- [Texto da página]
A crise que há muito era esperada no setor automobilístico chegou com muita força este ano. Desde 2008, o setor que representa 23% do PIB industrial do país vem sendo beneficiado com uma série de benesses do governo. Uma prolongada redução do Imposto sobre Produtos Industrializados – IPI, somada a uma série de linhas especiais de financiamento no BNDES e a políticas que facilitaram o crédito nas concessionárias, não foram suficientes para livrar as maiores multinacionais em atuação no país (GM, Ford e Mercedes Benz) da crise.
Toda essa ajuda do governo teve um destino certo: foi remetido na forma de lucros e dividendos para o exterior, para o enriquecimento dos capitalistas donos das montadoras em Nova Iorque, Paris ou Berlim. O setor automobilístico é o que mais mandou dinheiro para fora nos últimos 10 anos. Segundo o Banco Central, em 2011, no auge das políticas de incentivo, as montadoras mandaram U$ 5,6 bilhões para fora. Em 2010, foram U$ 4,1 bilhões, U$ 2,44 em 2012 e U$ 3,3 bilhões em 2013.
A causa da atual crise não é, portanto, a baixa produtividade ou lucratividade das empresas. A causa reside na total anarquia de produção, na ausência de planejamento e racionalização da capacidade produtiva, na negação em investir em novas tecnologias de menor impacto ambiental em um setor estratégico para o desenvolvimento do país como é a produção automotiva.
Trabalhadores como matéria-prima descartável
Com a grande queda na venda de automóveis durante todo o ano passado e intensificada neste ano, as empresas procuraram reduzir seus custos punindo exatamente aqueles que construíram toda essa riqueza há pouco tempo
antes.

(Registros de dados salvos)
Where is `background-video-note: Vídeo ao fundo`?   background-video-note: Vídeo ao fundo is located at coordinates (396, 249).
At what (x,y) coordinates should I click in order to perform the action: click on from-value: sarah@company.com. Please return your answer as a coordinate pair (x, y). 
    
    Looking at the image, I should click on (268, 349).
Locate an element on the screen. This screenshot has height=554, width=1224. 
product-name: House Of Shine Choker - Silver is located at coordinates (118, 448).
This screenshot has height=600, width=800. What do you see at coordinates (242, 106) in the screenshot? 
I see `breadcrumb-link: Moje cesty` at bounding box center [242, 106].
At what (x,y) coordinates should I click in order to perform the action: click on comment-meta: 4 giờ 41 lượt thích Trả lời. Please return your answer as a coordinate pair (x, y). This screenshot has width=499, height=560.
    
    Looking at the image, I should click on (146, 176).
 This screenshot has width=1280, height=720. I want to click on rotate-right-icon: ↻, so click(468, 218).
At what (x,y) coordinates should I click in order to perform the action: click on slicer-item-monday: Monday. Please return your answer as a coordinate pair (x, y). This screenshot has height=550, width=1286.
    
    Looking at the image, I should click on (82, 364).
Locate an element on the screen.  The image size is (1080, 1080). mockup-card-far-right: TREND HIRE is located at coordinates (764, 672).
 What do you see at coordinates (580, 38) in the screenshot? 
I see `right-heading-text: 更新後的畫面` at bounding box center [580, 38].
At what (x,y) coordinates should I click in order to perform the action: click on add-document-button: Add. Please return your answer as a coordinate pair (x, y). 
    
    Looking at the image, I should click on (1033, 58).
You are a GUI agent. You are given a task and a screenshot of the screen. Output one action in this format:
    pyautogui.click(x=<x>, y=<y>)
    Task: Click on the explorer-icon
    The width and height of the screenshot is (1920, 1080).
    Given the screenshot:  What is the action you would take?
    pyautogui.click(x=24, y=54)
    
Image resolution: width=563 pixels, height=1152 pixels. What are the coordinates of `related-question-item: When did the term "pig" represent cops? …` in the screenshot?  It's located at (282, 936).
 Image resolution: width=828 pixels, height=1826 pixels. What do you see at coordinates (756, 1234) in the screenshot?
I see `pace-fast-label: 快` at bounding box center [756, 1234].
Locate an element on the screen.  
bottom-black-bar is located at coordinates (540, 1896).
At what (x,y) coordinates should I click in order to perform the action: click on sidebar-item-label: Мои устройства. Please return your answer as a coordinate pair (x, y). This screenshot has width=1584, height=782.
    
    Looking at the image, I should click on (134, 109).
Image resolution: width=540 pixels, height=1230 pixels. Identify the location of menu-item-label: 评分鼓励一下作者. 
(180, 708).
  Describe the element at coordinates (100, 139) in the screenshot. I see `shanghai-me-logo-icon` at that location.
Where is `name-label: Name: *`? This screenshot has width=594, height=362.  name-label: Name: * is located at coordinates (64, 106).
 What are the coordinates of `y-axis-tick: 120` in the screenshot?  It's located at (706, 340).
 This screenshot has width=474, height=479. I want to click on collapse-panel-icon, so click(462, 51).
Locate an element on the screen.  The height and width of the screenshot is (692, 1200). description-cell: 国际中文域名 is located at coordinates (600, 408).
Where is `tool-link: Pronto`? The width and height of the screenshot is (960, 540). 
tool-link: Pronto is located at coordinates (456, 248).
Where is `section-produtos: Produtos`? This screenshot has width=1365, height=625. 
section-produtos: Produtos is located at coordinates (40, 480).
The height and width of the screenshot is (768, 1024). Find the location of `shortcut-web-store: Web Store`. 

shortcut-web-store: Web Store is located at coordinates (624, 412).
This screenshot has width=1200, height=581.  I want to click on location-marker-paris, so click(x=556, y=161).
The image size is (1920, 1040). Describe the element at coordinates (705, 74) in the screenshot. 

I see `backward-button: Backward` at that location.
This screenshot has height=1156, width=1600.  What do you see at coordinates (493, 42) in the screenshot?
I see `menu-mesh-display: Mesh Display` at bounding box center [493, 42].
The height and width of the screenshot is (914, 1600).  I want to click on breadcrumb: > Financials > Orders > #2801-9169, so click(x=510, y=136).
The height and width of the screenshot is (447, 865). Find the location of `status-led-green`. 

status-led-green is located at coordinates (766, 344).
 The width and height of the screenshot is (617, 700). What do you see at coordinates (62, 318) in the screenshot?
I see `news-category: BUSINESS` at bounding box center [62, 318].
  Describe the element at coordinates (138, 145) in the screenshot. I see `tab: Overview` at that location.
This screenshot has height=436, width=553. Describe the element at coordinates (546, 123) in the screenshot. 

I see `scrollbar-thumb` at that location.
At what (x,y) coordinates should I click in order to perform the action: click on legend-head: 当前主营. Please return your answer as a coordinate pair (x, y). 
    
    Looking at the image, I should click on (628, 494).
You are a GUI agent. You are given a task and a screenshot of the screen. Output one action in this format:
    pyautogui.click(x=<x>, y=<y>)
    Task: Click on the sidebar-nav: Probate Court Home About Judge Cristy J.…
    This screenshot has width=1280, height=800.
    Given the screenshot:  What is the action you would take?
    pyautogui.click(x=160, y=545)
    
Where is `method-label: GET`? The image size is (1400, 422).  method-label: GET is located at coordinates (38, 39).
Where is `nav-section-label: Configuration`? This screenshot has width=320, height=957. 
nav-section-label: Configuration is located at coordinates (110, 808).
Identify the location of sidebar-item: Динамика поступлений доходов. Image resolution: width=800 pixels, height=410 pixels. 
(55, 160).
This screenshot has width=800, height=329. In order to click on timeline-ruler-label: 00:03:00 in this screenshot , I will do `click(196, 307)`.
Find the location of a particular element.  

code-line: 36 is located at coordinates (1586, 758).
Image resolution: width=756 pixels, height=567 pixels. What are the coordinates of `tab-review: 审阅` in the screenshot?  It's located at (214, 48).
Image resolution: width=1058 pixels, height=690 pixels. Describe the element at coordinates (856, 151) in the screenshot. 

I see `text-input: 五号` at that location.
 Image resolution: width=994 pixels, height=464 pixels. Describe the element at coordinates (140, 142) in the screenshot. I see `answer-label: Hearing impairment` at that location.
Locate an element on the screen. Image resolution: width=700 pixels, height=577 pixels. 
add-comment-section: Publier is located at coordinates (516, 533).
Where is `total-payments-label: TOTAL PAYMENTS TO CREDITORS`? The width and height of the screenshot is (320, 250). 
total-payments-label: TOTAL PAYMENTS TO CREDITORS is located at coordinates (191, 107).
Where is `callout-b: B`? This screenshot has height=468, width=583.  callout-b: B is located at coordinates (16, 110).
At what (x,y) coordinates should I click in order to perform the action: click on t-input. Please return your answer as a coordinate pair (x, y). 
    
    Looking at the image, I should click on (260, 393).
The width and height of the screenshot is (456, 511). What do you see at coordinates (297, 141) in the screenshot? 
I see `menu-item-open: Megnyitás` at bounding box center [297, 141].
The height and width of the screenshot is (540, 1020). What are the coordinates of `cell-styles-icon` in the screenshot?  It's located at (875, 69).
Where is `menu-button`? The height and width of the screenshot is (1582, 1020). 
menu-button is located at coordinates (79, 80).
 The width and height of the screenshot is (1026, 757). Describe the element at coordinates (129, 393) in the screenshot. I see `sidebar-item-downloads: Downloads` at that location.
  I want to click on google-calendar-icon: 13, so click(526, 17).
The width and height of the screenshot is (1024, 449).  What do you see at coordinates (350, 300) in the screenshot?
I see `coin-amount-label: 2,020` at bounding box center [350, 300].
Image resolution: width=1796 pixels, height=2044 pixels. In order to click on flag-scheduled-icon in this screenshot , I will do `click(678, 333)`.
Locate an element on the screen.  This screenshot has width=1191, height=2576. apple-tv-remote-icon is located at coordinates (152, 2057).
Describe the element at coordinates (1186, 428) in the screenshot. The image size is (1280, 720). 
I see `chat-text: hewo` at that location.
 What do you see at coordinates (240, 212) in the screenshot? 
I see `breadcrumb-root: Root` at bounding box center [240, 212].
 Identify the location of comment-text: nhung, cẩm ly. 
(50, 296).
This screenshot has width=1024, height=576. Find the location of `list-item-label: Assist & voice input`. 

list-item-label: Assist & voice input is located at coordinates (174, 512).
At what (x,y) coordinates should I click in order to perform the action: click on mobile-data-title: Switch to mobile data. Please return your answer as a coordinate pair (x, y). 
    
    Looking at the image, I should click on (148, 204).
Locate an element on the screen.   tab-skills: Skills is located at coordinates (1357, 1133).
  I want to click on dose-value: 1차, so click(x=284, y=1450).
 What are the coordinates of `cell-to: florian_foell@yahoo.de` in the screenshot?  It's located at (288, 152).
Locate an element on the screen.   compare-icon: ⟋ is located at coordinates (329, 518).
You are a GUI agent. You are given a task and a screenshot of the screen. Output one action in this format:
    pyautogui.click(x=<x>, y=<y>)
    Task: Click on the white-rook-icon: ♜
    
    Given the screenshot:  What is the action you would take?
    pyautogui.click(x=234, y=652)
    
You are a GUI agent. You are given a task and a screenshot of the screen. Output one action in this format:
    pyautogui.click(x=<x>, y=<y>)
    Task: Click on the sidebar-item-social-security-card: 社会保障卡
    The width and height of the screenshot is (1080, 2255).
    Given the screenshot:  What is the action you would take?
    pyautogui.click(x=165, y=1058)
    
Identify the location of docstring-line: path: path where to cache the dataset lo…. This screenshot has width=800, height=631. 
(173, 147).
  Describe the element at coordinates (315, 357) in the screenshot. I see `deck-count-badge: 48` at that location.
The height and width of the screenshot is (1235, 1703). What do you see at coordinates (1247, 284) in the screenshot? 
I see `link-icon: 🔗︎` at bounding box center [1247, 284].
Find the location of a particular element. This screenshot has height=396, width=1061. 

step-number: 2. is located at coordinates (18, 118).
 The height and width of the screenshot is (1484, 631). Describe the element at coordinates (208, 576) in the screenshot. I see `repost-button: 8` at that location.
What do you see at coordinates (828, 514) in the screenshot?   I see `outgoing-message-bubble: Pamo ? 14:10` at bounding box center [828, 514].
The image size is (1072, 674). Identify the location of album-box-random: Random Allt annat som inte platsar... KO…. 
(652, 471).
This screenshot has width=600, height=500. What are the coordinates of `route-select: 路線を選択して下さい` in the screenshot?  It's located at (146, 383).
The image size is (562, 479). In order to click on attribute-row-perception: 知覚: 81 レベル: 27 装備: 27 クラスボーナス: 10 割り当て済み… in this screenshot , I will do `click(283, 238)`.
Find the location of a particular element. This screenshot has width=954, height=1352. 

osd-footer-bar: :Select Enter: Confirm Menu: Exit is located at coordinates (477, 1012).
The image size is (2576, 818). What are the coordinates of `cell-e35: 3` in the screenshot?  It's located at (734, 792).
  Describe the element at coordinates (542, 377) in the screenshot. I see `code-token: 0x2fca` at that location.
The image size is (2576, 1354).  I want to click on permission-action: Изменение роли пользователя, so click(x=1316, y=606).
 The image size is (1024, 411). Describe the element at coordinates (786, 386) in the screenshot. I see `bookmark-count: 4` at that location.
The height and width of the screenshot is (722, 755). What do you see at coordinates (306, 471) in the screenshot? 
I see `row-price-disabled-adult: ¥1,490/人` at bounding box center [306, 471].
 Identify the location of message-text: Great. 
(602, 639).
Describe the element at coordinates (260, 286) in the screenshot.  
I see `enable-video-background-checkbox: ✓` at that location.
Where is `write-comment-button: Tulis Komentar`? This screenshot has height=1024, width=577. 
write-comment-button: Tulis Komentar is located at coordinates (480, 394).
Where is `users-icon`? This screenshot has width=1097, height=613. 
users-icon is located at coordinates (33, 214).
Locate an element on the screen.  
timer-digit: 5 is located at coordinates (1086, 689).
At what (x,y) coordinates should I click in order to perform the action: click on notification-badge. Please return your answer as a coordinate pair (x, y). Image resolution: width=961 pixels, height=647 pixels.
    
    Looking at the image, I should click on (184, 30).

- [Instrução A]
Transcreva do texto sobre a crise no setor automobilístico o trecho que começa nas palavras que contêm "Toda essa ajuda" e termina em "bilhões em 2013.".
- [Instrução B]
De acordo com o texto sobre a crise no setor automobilístico, qual é a causa da crise atual? Responda em uma a três frases.
- [Instrução C]
Liste todas as medidas do governo em benefício do setor automobilístico que o texto sobre a crise no setor menciona.

- [Resultado A]
Toda essa ajuda do governo teve um destino certo: foi remetido na forma de lucros e dividendos para o exterior, para o enriquecimento dos capitalistas donos das montadoras em Nova Iorque, Paris ou Berlim. O setor automobilístico é o que mais mandou dinheiro para fora nos últimos 10 anos. Segundo o Banco Central, em 2011, no auge das políticas de incentivo, as montadoras mandaram U$ 5,6 bilhões para fora. Em 2010, foram U$ 4,1 bilhões, U$ 2,44 em 2012 e U$ 3,3 bilhões em 2013.

- [Resultado B]
A crise não se deve à baixa produtividade ou lucratividade das empresas. Sua causa está na total anarquia de produção, na ausência de planejamento e racionalização da capacidade produtiva e na negação em investir em novas tecnologias de menor impacto ambiental.

- [Resultado C]
- Redução prolongada do Imposto sobre Produtos Industrializados (IPI)
- Linhas especiais de financiamento no BNDES
- Políticas que facilitaram o crédito nas concessionárias